Only a few short weeks and we're taking measurements and finding a
winner!

This week, I want you to calculate all of your points from the start
until now and put them in a new post in your thread. So, if you have
workouts that haven't been counted, be sure to post those so you get
credit! The game is NOT over, so keep tallying!

This week is going to be centered around cardio. Most of us either
love it or hate it. Chime in and let me know how you feel about this
workout! I want you do do it at least once this week, and get in a
minimum of 30 minutes of cardio EVERY DAY. Yes...all 7.

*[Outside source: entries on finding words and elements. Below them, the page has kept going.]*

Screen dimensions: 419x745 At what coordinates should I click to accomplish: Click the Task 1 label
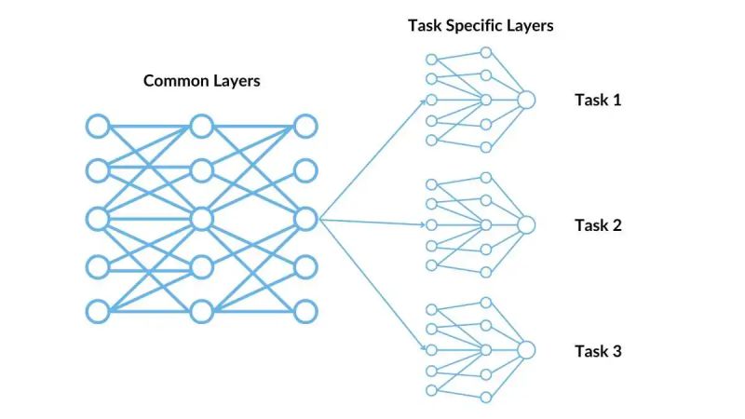click(x=597, y=100)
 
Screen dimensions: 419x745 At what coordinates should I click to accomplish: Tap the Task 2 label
click(x=597, y=224)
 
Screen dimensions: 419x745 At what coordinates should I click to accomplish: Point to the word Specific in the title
click(x=472, y=25)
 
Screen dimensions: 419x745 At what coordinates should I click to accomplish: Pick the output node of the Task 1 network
click(x=526, y=100)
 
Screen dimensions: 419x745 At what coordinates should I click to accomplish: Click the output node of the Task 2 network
click(x=526, y=224)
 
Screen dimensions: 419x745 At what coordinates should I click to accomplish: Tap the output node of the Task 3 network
click(x=526, y=350)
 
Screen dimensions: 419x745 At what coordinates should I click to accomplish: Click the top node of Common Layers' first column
click(x=98, y=125)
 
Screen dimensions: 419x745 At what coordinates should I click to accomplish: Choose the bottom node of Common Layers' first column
click(x=98, y=311)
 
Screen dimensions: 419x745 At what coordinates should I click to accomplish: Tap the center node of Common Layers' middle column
click(x=201, y=219)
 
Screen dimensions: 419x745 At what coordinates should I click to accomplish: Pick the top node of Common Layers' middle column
click(x=201, y=125)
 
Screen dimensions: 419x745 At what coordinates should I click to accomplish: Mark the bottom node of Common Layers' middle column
click(x=201, y=311)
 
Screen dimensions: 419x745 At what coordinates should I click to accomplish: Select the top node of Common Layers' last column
click(x=305, y=125)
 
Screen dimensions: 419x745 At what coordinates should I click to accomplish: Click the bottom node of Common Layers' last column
click(x=305, y=311)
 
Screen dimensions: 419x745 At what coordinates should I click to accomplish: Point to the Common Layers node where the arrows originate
click(x=305, y=219)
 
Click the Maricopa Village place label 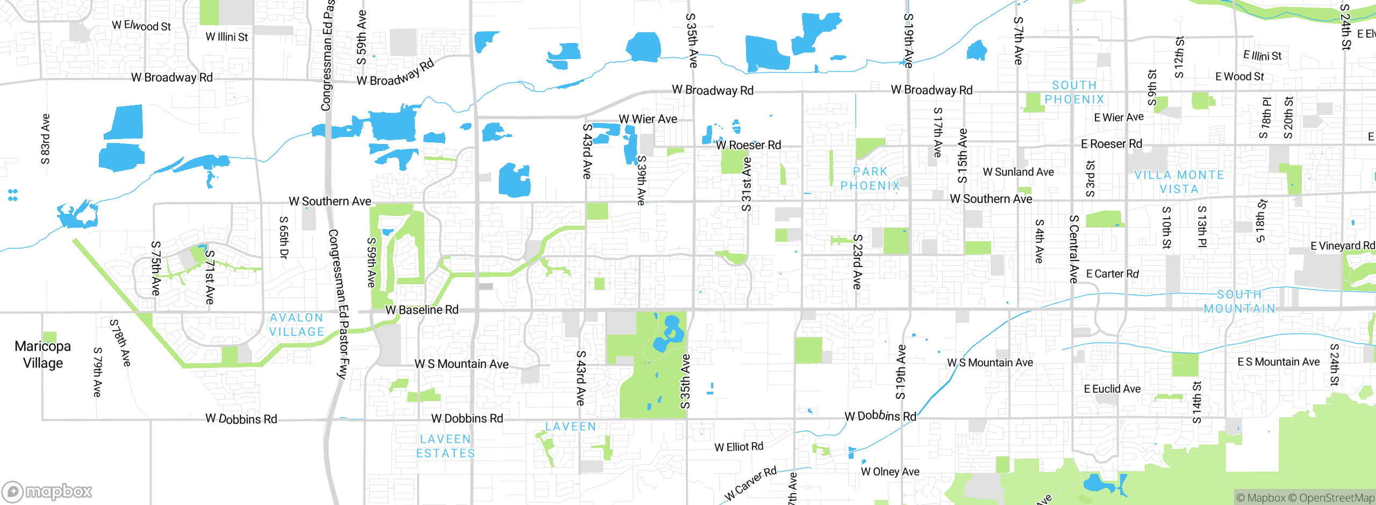(42, 355)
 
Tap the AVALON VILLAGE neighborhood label (297, 325)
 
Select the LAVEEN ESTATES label (446, 446)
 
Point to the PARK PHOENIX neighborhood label (870, 179)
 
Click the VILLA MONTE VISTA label (1179, 182)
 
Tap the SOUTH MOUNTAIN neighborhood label (1239, 301)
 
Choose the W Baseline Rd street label (422, 310)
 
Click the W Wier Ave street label (648, 119)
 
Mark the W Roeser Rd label (748, 145)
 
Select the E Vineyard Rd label (1342, 246)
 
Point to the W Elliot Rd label (739, 447)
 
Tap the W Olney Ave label (890, 472)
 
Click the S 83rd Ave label (46, 139)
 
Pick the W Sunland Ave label (1018, 172)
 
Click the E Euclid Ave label (1112, 389)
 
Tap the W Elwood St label (141, 25)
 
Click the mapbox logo (47, 492)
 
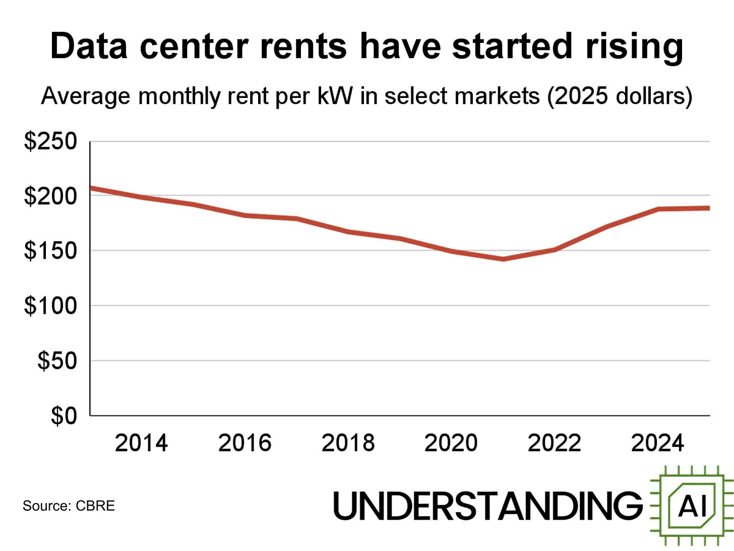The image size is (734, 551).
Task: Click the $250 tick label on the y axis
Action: click(x=50, y=141)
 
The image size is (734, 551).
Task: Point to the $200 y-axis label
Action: click(x=50, y=196)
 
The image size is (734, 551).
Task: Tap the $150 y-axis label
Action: click(x=50, y=251)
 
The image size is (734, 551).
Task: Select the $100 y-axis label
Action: click(x=50, y=306)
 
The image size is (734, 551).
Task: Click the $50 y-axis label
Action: click(x=57, y=361)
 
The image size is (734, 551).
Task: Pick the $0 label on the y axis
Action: click(x=64, y=416)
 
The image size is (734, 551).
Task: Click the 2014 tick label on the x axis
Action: click(x=141, y=443)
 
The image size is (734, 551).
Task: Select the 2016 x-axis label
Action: click(x=244, y=443)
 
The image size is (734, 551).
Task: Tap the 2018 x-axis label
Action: click(x=348, y=443)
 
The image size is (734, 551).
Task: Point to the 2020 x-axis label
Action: click(x=451, y=443)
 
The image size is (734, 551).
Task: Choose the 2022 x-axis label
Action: click(x=554, y=443)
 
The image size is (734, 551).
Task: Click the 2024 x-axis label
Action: click(x=657, y=443)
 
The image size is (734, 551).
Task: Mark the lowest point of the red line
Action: click(x=503, y=259)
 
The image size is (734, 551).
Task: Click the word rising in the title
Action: click(x=634, y=47)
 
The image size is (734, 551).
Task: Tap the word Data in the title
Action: click(x=89, y=46)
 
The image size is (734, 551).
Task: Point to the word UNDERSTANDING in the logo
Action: click(x=487, y=506)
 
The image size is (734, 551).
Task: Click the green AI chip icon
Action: click(x=692, y=506)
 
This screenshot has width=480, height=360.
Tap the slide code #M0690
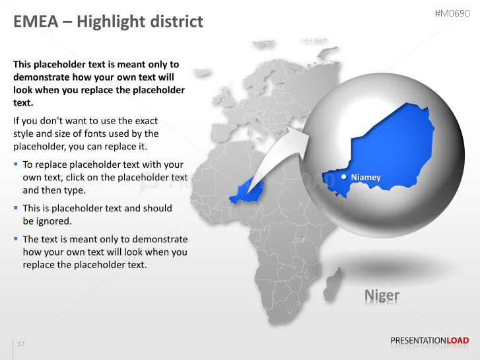[x=452, y=13]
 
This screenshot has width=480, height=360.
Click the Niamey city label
[x=366, y=178]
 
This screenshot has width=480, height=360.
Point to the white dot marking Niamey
[x=344, y=177]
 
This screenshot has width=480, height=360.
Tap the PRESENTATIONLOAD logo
[x=429, y=341]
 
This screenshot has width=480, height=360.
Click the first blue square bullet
[x=16, y=163]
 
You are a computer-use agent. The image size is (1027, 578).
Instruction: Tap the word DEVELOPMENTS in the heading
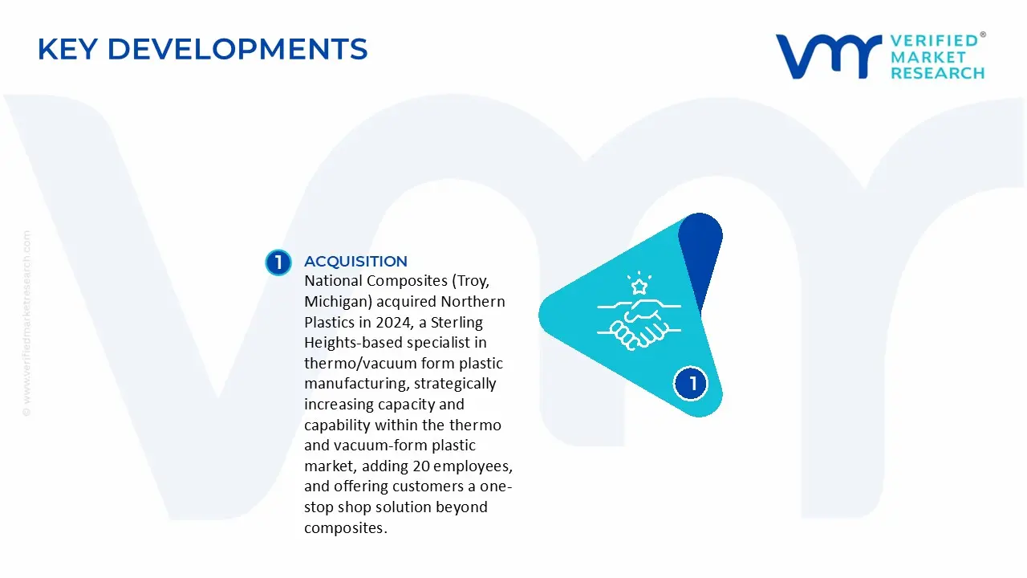pyautogui.click(x=237, y=50)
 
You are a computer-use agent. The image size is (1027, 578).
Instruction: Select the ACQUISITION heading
pyautogui.click(x=355, y=262)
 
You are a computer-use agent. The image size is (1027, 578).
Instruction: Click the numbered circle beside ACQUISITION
pyautogui.click(x=278, y=263)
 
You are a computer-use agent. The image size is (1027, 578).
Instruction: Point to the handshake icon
pyautogui.click(x=639, y=323)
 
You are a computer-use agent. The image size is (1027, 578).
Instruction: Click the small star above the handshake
pyautogui.click(x=639, y=286)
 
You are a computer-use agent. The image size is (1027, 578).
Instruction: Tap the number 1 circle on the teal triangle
pyautogui.click(x=692, y=384)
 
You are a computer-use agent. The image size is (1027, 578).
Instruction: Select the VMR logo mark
pyautogui.click(x=827, y=56)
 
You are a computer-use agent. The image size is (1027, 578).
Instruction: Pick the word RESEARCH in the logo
pyautogui.click(x=937, y=73)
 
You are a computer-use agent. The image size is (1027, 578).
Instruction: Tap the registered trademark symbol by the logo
pyautogui.click(x=983, y=35)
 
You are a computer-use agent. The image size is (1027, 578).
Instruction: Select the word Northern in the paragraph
pyautogui.click(x=473, y=302)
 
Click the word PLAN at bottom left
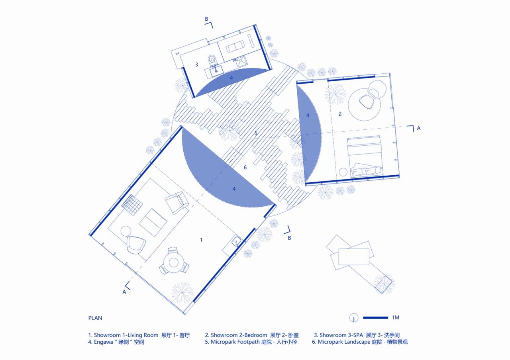click(x=95, y=318)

For this you either need a treadmill, an elliptical, or a place to run
outside. I am going to use the RPE (rate of perceived exertion) Scale
of 1-10 to indicate the effort that you should be putting into each
phase.

*Warm up walk 2 min
*Jog 5 min. (RPE: 5)
*Jog 5 min. (RPE: 7)
30 Squats with a Kick (Squat low then kick your right leg forward as
you stand. Squat and repeat with left leg.)
*Fast Walk 3 min (RPE:6)
*Jog 4 min (RPE: 7)
*30 Squats with a Punch (Squat. As you stand up punch quick right then
left. Drop back for another squat.)

If you're going for an hour (which you should try to do) repeat this
through 2x.
Finish up with abs of your choice and a good stretch.

Have fun, ladies!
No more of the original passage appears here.